Ya quedaremos cuando acabe todo esto y verás". El soniquete se apodera de cada conversación, como si las radiofórmulas programaran en bucle el adelanto del himno oficial de la pospandemia. Son tantos los planes, charlas y encuentros metidos entre paréntesis que la renovada normalidad (esto es nuevo, pero de normal no tiene un pelo) comenzará con una socialización volcánica. El efecto gaseosa vendrá liderado por las pulsiones más viscerales; liberado el tapón de las represiones, me temo que no solo volverán a llenarse calles, restaurantes y discotecas; también las comisarías y los hospitales.

Nos merecemos diversión y buenos ratos, sin duda, y por descontado que vendrán. Pero también otras que no lo harán. Nos merecemos una sala de cine donde se proyecten vídeos y fotografías de los familiares que perdimos en la era Covid. Que no se limite a un ejercicio doméstico y exclusivo, que cualquiera pueda tener la curiosidad de acceder a otras historias ajenas. Y así entiendan que la muerte iguala las pérdidas, da igual la fama, la profesión o la raza de quien se fue. Y en un cine, sí, que el movimiento da la sensación de vida que no tiene una foto en una pared, y la historia de cada uno de nosotros da para una película.

Nos merecemos que cada ciudad habilite un abrazódromo. Un lugar en el que recuperar todos los abrazos que se quedaron pendientes durante tantos meses. Y también los pudieran recibir aquellos que no tienen por quien ser envueltos en esa mágica comunión de los brazos que se aferran a las espaldas, que aprietan como el que agarra la plenitud de la vida.

Escribo este artículo subido a un tren, y en él pienso que nos merecemos también que el estado sufrague a cada uno de nuestros mayores un viaje. Ese viaje que siempre quisieron hacer y que durante el confinamiento temieron que ya sería imposible realizar. Que se quiten el susto de una despedida anticipada de la vida, que quede como un testamento escrito desde el corazón, no en una notaría ni en la cama de un hospital.

Nos merecemos letreros luminosos repartidos por las calles en los que ver, sin mascarilla, los rostros de los sanitarios que tiraron de un país incapaz de reconducir por parte de los políticos. Que proyecten también las caras de los que nos dejaron, y así pensemos en que sus huellas siguen en las calles que pisamos, y no en la frialdad de los cementerios que los acogen.
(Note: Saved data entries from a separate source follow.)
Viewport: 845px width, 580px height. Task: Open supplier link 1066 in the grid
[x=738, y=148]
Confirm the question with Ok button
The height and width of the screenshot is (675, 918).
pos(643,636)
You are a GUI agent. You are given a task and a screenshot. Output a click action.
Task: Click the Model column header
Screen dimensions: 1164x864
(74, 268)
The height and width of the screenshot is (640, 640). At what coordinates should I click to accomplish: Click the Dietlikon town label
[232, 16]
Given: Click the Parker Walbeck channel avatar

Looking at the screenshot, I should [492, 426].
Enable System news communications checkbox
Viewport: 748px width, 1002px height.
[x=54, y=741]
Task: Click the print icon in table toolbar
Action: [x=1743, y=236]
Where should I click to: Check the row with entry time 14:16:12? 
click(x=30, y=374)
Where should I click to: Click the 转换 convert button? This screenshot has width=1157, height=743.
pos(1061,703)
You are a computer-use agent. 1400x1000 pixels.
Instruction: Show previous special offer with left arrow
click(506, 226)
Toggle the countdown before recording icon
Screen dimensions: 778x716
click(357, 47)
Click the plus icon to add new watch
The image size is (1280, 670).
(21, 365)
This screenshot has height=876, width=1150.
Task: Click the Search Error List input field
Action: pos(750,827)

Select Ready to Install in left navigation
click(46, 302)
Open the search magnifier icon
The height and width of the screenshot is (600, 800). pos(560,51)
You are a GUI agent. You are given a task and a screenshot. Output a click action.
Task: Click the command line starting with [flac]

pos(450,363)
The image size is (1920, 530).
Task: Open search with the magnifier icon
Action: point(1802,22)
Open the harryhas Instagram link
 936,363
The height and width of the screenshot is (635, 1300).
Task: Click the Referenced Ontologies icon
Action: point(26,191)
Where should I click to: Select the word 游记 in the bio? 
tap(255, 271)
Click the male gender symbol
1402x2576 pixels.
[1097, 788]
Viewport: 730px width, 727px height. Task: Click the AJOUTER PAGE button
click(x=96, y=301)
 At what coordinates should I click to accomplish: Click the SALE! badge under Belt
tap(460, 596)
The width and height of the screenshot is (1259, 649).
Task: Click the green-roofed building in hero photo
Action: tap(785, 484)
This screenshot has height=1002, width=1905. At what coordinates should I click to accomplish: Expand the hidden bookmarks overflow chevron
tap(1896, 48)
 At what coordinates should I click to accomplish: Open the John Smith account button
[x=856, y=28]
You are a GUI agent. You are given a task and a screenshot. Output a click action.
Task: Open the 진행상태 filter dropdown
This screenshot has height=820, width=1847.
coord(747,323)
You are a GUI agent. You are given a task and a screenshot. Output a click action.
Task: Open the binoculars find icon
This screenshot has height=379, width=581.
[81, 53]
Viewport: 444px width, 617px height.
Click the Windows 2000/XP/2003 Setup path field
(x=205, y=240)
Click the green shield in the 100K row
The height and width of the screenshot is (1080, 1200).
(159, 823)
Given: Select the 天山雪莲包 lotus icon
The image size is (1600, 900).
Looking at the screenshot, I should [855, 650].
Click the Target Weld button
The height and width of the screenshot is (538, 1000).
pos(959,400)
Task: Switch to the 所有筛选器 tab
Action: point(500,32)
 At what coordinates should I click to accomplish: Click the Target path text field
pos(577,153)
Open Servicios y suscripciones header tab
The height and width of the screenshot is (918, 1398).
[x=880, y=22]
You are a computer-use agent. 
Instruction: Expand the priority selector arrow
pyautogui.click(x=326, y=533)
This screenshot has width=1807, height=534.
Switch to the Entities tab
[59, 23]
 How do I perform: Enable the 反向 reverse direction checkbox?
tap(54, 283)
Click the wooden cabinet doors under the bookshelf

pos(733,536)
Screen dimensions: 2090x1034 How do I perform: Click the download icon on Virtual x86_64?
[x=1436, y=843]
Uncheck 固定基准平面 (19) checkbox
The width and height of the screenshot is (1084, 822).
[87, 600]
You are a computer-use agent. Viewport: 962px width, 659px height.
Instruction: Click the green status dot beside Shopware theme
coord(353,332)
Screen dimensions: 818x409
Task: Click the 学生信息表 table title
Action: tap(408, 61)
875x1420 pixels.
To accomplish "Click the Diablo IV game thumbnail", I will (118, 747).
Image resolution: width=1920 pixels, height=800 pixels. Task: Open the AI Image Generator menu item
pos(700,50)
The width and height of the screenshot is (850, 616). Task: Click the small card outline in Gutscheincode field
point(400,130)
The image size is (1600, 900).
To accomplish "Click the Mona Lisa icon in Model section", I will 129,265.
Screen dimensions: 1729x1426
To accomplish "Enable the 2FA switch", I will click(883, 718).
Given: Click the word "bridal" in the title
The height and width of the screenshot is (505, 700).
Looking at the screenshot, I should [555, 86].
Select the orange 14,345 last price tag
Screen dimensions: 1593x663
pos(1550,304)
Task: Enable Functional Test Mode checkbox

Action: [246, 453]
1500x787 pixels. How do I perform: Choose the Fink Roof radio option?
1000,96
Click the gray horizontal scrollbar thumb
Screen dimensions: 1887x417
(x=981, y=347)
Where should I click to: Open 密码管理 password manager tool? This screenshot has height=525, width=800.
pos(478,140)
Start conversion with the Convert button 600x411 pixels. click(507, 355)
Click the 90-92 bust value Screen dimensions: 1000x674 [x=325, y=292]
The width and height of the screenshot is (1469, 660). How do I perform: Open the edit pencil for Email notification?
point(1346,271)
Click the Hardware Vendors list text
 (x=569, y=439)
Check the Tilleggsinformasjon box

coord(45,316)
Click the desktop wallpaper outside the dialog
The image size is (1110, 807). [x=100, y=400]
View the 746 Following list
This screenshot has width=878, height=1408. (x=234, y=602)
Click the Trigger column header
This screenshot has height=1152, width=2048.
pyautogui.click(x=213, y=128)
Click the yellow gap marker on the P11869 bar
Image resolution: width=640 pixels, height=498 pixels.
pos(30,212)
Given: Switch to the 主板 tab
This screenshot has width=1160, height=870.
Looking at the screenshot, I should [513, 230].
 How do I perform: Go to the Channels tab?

Y que no olviden las fotos de nuestras mascotas, que con su compañía y calor nos han dado el cariño y el tiempo arrebatados fuera de casa. Que haya dispensadores de galletitas gratuitos para ellos en cada calle.

Podría enumerar tanto que nos merecemos… pero me faltan renglones y voluntad de los que mandan para que pudieran hacerse realidad. Al menos, cuando pase todo esto espero que todos nos demos cuenta de lo que nos merecemos. Porque sí, leche, nos lo merecemos.